Handling Clients’ Frequently Asked Dental Insurance Questions
As a broker, you are responsible for helping clients compare plans, enroll in coverage, and answer their questions before and after the sale to help them make the most of their benefits. When it comes to dental insurance, we’ve outlined concise responses to five frequently asked questions for you to use.
1.) How do I compare dental plans?
Clients who ask this question are usually looking for why certain plans are right for them. They want to know what differences in premium and coverage mean for them. With that in mind, we’ve outlined what to expect from two popular and very common dental plan types.
Preferred Provider Organization dental plans usually cover preventive services in full, when a member goes to an in-network dentist. If they go out-of-network, they should expect to pay a percentage of the network discounted rate. It’s important to note that if a patient does choose a PPO plan, they should be mindful of the annual maximum, deductibles, coinsurance and waiting periods that will need to be met.
Maximum Allowable Charge plans usually take even more advantage of dental networks (dentists who have agreed to specific rates for services). For those who choose this plan and visit an out-of-network dentist, it’s important to note that insurance will only cover the network rate amount. But, with its typically lower premiums and out-of-pocket costs, the MAC plan is often the best choice for those who know their dentist is in-network.
2.) What procedures are covered?
The best way to answer this question is to look to the benefits summary. Many procedures are covered through dental insurance; the key is to know if waiting periods apply before coverage can begin, and the amount of coverage to expect on any one procedure, in or out of network.
3.) How do I know if my dentist is in-network?
The best way to know for sure is to check a carrier’s website. For AlwaysCare Benefits, members have easy access to our provider lookup through AlwaysAssist.com, where they can find out whether one of their dentists is in network, and locate other network providers nearby.
4.) Does my coverage mean anything if I go out-of-network?

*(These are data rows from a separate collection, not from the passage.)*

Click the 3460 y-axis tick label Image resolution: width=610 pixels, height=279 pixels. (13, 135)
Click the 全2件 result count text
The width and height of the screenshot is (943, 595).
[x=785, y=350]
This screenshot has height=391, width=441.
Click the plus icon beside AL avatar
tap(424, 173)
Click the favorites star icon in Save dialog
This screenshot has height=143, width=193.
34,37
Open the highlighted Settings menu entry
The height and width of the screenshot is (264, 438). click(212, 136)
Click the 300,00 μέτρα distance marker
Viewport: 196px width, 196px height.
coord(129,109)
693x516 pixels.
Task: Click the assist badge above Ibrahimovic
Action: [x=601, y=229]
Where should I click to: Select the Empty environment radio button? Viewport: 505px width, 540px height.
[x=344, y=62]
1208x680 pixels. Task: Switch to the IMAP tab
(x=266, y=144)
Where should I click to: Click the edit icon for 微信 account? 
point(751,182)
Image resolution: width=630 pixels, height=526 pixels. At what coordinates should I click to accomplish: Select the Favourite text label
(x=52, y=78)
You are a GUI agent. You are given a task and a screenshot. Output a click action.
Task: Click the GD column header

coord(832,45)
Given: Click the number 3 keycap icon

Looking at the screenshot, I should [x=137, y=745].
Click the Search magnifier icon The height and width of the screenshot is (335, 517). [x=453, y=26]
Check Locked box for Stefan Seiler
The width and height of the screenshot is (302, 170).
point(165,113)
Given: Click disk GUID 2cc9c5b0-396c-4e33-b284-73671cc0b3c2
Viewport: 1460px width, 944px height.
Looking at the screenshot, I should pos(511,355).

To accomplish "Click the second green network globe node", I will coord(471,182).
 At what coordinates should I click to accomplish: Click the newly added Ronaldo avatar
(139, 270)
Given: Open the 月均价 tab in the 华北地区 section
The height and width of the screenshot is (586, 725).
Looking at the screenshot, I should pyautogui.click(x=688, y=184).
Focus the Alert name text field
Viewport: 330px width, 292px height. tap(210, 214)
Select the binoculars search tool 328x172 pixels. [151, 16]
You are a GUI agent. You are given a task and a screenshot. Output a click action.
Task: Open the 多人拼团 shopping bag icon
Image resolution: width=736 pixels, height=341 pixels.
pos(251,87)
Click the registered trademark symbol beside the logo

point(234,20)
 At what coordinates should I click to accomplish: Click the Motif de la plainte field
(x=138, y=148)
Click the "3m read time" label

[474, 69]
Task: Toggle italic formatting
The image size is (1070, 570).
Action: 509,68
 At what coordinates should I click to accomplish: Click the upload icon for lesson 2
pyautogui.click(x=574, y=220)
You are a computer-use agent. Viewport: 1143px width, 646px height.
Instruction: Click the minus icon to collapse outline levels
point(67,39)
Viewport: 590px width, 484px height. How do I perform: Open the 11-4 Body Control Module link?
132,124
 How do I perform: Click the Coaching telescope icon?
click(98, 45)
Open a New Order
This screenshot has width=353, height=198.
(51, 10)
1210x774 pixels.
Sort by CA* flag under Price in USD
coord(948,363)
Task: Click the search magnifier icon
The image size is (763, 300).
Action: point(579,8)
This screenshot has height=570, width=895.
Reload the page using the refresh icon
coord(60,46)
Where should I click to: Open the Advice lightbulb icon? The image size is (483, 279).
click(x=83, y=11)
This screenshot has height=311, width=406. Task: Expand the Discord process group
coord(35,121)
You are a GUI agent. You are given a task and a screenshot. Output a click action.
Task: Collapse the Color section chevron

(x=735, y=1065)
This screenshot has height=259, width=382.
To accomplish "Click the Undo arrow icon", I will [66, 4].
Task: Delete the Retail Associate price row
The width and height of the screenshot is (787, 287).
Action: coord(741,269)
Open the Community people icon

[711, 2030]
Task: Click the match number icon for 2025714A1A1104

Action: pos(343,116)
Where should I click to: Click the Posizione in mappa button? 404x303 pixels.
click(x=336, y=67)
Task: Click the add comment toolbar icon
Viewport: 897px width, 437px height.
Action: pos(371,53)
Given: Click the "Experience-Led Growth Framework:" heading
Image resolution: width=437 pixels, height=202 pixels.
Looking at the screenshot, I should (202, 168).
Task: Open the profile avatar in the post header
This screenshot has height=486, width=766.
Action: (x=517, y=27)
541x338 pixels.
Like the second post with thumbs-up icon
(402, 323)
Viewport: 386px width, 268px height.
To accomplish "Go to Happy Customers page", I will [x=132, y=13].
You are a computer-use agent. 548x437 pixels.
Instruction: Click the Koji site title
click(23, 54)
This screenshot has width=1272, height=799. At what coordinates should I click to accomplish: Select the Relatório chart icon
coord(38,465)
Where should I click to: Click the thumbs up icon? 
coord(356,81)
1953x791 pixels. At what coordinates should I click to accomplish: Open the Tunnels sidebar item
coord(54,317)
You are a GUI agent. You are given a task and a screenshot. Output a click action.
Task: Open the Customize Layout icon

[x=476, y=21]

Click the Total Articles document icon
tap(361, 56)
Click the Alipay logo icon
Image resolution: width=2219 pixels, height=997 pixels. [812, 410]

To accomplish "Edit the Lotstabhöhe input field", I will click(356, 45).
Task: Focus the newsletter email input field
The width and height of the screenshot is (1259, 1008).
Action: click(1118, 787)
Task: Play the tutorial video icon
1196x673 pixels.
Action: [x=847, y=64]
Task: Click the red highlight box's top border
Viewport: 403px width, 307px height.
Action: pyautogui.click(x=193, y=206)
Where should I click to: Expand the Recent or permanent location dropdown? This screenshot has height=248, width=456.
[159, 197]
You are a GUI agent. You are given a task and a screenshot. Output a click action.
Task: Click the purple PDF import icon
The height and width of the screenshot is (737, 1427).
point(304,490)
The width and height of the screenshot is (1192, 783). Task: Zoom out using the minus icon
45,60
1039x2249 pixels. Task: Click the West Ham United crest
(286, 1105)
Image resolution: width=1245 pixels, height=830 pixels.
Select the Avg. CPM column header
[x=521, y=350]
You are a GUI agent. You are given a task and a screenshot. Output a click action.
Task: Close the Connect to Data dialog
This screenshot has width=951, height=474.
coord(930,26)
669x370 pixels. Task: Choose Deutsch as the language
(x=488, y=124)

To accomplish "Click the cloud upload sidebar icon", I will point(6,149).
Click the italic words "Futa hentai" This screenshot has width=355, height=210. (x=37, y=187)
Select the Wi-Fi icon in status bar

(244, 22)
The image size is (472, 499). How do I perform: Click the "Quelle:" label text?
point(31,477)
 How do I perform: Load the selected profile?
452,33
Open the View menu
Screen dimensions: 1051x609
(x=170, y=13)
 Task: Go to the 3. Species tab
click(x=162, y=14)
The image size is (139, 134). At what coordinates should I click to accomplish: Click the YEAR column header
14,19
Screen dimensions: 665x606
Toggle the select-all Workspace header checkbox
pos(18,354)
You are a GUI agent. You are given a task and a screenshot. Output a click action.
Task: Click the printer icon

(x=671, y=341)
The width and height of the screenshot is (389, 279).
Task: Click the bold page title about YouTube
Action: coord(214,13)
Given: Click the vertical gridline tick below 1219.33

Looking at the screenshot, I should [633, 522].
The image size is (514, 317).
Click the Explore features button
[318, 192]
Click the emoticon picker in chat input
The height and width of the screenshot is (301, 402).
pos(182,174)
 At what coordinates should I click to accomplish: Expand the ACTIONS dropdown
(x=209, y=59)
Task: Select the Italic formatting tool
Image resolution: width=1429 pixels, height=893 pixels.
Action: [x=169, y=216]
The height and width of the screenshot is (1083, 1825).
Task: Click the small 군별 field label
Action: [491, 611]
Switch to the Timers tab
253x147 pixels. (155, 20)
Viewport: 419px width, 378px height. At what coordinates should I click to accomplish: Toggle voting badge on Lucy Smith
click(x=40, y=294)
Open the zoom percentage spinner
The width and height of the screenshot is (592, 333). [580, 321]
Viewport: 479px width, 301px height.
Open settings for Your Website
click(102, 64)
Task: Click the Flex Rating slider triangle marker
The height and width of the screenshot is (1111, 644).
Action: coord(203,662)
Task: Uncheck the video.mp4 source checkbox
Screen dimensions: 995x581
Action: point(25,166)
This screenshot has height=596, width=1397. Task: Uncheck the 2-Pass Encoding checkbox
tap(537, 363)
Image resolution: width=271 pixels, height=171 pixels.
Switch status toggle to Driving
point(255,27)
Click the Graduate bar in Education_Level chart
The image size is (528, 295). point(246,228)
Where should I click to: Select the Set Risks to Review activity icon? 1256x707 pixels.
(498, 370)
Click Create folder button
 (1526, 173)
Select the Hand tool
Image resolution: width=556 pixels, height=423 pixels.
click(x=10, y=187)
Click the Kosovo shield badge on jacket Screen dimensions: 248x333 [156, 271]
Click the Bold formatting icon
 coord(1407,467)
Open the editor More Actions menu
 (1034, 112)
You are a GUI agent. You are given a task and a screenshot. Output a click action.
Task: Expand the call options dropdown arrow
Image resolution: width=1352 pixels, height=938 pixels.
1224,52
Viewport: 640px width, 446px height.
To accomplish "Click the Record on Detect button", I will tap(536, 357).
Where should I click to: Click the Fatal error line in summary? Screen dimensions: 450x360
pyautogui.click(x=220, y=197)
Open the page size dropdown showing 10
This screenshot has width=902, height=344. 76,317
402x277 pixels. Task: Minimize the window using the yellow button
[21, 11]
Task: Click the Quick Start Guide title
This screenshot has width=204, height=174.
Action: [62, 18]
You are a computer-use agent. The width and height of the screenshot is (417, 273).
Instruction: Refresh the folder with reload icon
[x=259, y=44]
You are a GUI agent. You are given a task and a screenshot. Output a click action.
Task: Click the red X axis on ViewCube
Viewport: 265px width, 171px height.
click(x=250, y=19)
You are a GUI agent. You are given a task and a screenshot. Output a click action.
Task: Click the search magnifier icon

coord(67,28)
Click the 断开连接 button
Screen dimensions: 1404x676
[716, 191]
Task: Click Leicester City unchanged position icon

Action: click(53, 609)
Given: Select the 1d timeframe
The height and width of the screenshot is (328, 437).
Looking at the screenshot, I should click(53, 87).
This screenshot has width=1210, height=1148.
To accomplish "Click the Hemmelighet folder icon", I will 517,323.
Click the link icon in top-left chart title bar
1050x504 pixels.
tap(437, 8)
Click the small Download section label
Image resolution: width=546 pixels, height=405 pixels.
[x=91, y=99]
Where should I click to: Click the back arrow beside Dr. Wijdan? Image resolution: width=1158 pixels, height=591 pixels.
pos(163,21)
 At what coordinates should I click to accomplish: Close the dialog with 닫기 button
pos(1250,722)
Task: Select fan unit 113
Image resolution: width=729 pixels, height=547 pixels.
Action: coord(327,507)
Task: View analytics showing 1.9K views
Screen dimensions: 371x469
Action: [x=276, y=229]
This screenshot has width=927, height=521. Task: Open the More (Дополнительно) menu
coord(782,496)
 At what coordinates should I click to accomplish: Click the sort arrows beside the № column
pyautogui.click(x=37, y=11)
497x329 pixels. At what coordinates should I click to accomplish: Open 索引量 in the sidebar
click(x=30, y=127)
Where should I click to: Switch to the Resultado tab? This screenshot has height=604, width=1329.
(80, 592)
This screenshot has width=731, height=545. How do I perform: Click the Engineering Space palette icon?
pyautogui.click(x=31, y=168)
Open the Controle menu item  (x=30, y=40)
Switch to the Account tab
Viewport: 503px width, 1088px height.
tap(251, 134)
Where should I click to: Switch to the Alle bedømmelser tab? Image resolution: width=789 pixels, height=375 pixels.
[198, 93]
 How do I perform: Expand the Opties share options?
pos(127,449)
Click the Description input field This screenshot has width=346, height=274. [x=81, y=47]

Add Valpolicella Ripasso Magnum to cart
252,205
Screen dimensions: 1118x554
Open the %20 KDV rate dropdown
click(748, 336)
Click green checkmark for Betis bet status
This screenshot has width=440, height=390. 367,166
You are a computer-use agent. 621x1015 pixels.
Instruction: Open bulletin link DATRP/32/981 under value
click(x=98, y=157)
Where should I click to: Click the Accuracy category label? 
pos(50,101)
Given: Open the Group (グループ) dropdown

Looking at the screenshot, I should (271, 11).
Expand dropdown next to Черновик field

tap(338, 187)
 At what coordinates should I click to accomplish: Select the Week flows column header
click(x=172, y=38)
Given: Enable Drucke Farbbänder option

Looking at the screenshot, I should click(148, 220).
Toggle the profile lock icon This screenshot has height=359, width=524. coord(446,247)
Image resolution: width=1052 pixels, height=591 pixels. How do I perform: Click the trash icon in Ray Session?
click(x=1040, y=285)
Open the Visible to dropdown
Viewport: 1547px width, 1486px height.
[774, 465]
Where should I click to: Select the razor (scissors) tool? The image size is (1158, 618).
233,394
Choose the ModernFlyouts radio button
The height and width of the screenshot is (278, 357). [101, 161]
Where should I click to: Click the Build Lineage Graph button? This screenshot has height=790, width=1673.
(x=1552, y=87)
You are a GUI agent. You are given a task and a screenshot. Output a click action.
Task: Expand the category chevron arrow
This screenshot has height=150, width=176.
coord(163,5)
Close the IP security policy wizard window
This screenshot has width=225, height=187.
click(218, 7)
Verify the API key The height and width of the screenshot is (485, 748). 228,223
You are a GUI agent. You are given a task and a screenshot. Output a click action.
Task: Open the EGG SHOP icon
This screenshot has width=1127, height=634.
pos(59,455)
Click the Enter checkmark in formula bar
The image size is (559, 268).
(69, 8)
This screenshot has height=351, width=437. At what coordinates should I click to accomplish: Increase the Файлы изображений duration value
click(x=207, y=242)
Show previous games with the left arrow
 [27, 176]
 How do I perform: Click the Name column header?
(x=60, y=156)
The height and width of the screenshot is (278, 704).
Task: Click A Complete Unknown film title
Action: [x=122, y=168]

This is a very common question. The simplest answer is best: Yes, your dental insurance can help lower the cost of dental work in or out of network. However, you will get the most value out of your coverage if you visit an in-network dentist for service. An additional benefit of using in-network dentists is that those offices will file all claims for you. This is usually, but not always, the case with out-of-network dentists.
5.) Is there a dental mobile app available?
For many members and clients, ease of use and accessibility are key issues. There are many smartphone and tablet apps that can help people maintain their oral health. AlwaysCare members have the added benefit of the AlwaysAssist mobile app. This app allows members to view and share their ID cards with family members and dentists, locate and call network providers, and check their benefits and claims.